Escrever um texto assemelha-se ao ato de fazer uma roça. Pois, quando se chega em um terreno, primeiro há que se percorrê-lo todo, tomando nota de onde estão suas envergaduras e de para onde vão suas inclinações, em elas havendo. Caso ele não as tenha, por plaino de feitio ou amainado, então semeia-se à mão cheia. Mas em ele sendo rústico, de relevos irregulares ou íngremes, então se estuda com mais cautela como proceder a semeadura. Para um texto quase se pode seguir o mesmo princípio: considera-se o terreno, ou tu mesmo, as ferramentas que se tem e as primeiras idéias, seminais. Depois de tê-las percorrido, é chegado o momento de descobrir como arremessá-las ao solo chão do papel branco, (ou da tela, mais factível para os tempos que correm). Escolhidas as primeiras palavras, então sim, vai se adubando com outras ideais próprias ou lidas e tomadas daqui e dali. Quando o solo é fértil, ou quando a ideia é fértil, quase que se toma tudo do chão próprio. Mas em se tratando de terreno extenuado ou inexperiente, buscar suplementos será um requisito. Citar os outros em um texto autoral é parecido com adubar o terreno, injetá-lo de vigor e ousadia, renová-lo, acrescendo-lhe artificialmente daquilo que é fundante a um terreno, dar-lhe consistência. Solo adubado, sementes lançadas e enfim... o demais do trabalho é do colono, do escritor. Ele, manuseando as ferramentas escolhidas com rigor, dará estatura ao texto e fará de sua escritura/cultura a própria representação de si. Eu acho que é assim que eu tento escrever um texto.

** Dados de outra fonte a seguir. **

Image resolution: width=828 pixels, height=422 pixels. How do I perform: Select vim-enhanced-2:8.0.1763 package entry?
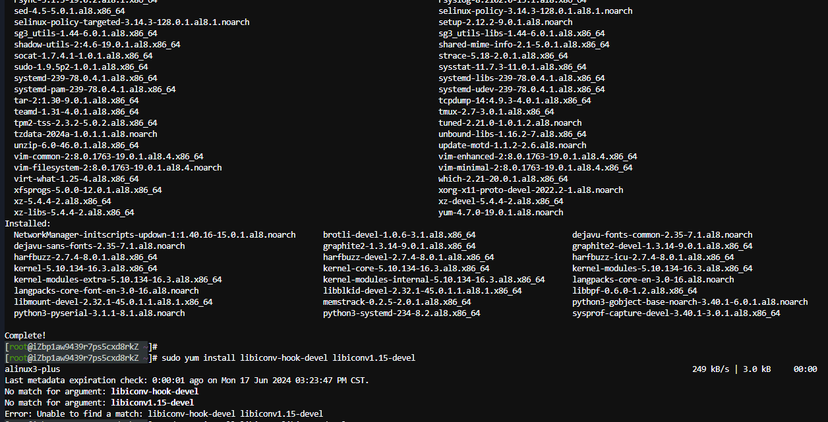click(537, 156)
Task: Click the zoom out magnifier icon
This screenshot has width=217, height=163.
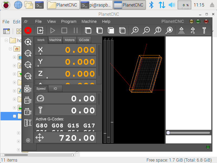Action: click(x=146, y=30)
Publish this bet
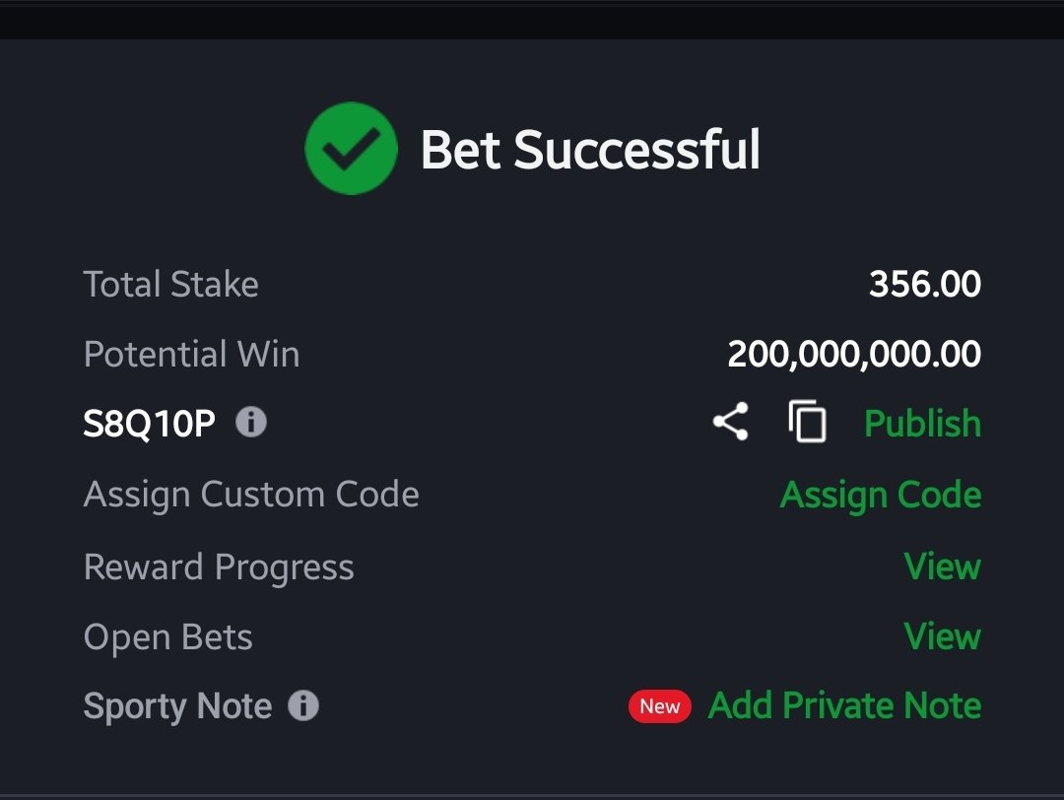1064x800 pixels. [x=922, y=424]
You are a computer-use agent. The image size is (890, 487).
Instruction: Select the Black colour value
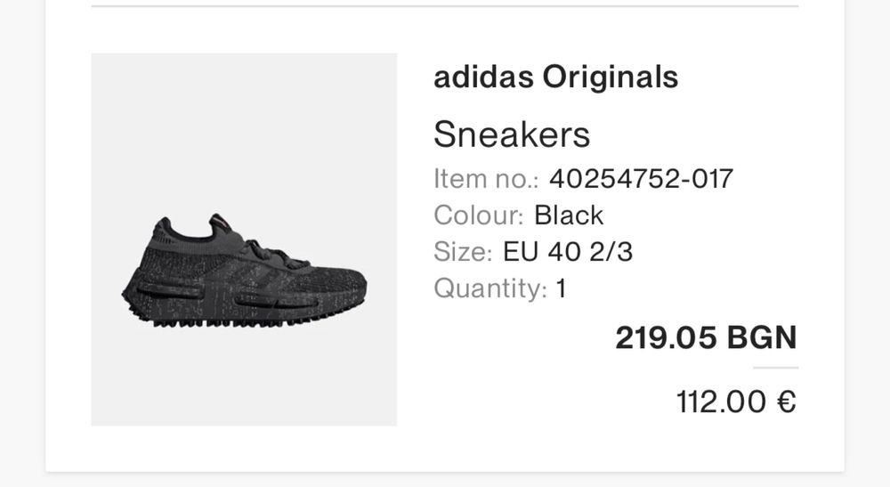(569, 215)
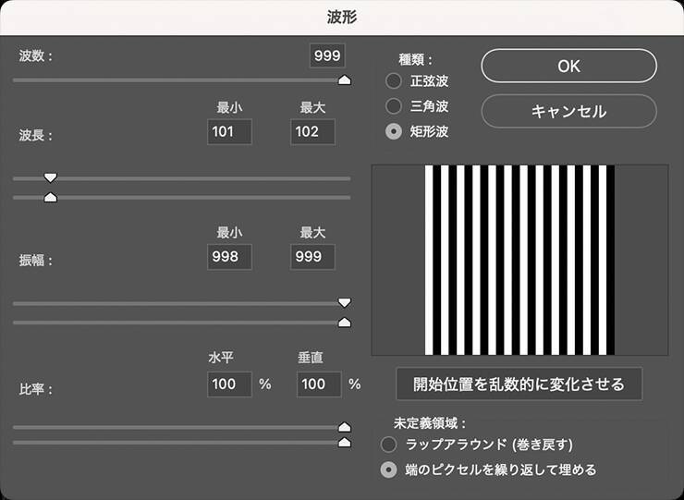Click the 比率 垂直 percentage field
The height and width of the screenshot is (500, 684).
[318, 384]
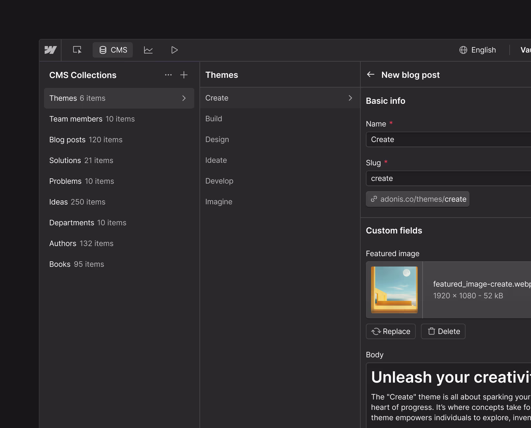The width and height of the screenshot is (531, 428).
Task: Expand the Themes collection chevron
Action: (184, 98)
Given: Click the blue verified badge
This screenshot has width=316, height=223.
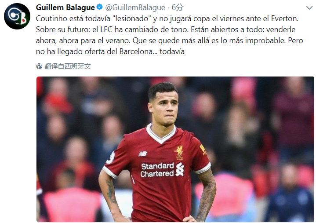Looking at the screenshot, I should [x=100, y=7].
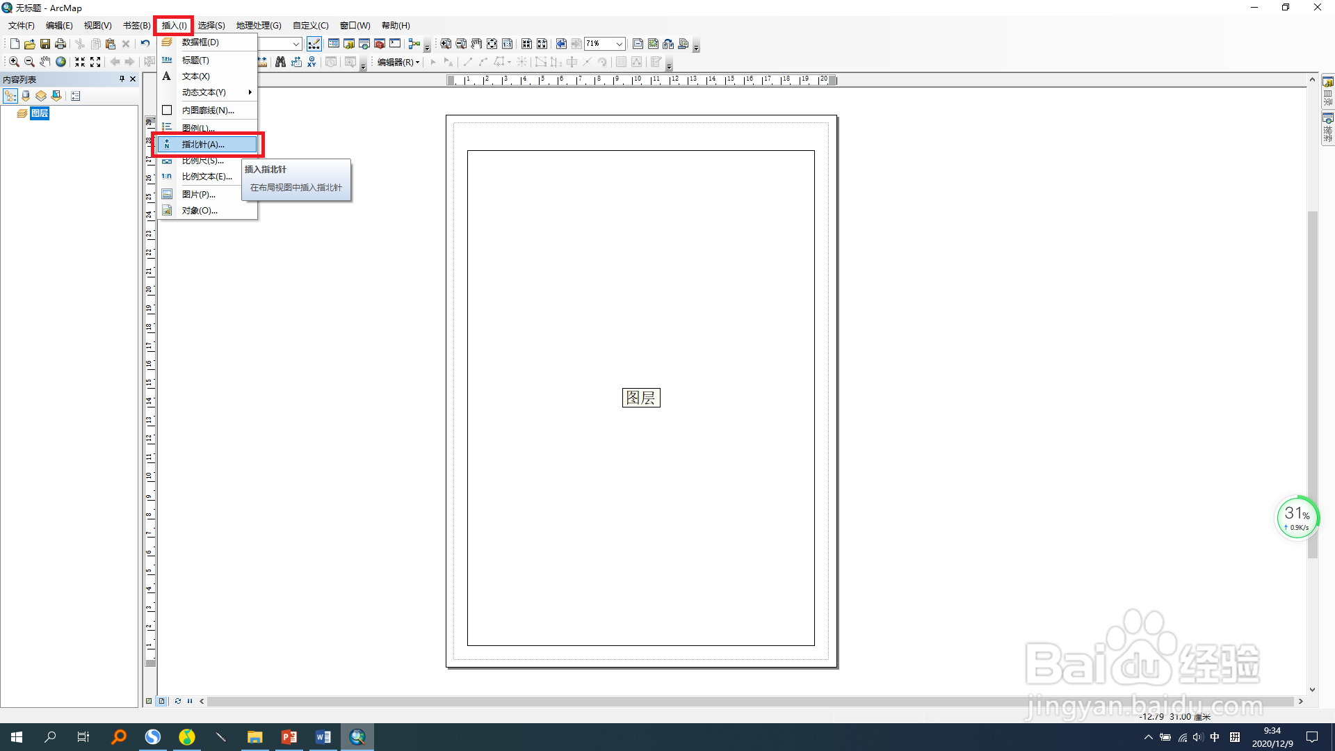Toggle List By Drawing Order view

point(10,96)
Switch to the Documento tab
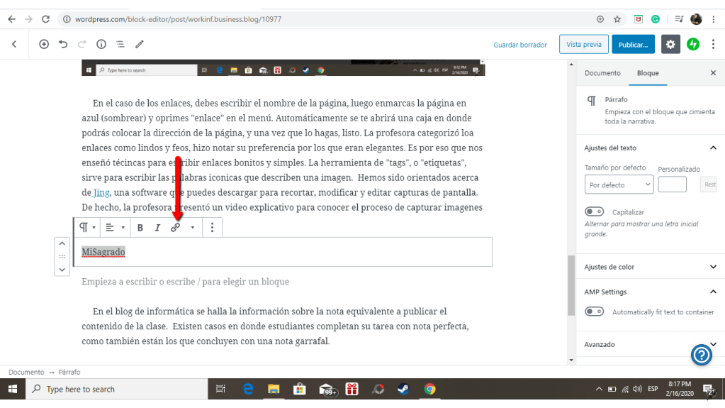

domingo, 26 de fevereiro de 2012
quinta-feira, 23 de fevereiro de 2012
Vestes para uma criatura
Começa-se dando muitas voltas em torno do tema, o pano, o fundo. Lendo-o, perfilando-o. Depois, traçam-se linhas mestras como se fosse a costura que lhe dará o desenho, a feição principal. Ele/a não precisa de pedrarias, adereços e adjetivos em demasia. Basta que a costura seja reta e justa, o acabamento bem feito e os arremates imperceptíveis. Muitos daqueles que entendem das artesanias irão averiguar o avesso do artefato para certificar-se da habilidade do criador. Um ponto que falta, uma linha que sobra, uma beira ou viés sobressalente e lá se deitou fora toda a boniteza do tecido. Quase ao fim do empreendimento, volta-se por sobre ele/a e esmerilha e espera e esmera. Nota-se facilmente quando há postos frouxos, a vista enganou-se por viciada ou o caimento não está bem. Esta é a hora de repousar, criador e criatura, tomando ares novos, desmembrando-se. Findo o ato, escolhe-se outra ponta e, vai recheando, amarrando, preenchendo, estofando o texto, o tecido, até que pareça consistente o bastante para ser por si só. O intuito é fazer parecer artes de prestidigitação. Não há mãos ali, não há vontades sobrantes. Há a tessitura e, com sorte, respira vida própria. De quimeras e alusões àquele que lhe deu origem: encorpa, vigora, estabelece. Para que a criação não nasça fadada à validade determinada é preciso que tenha envergadura nobre e se baste. Então, adeus! Lá se vai mais uma roupa que nunca lhe pertenceu de todo. Outros a vestirão, emprestar-lhe-ão suas vozes, a traduzirão, levar-lhe-ão a passeio em seus deliberados gostos e vontades. É assim que se faz uma veste, digo um texto.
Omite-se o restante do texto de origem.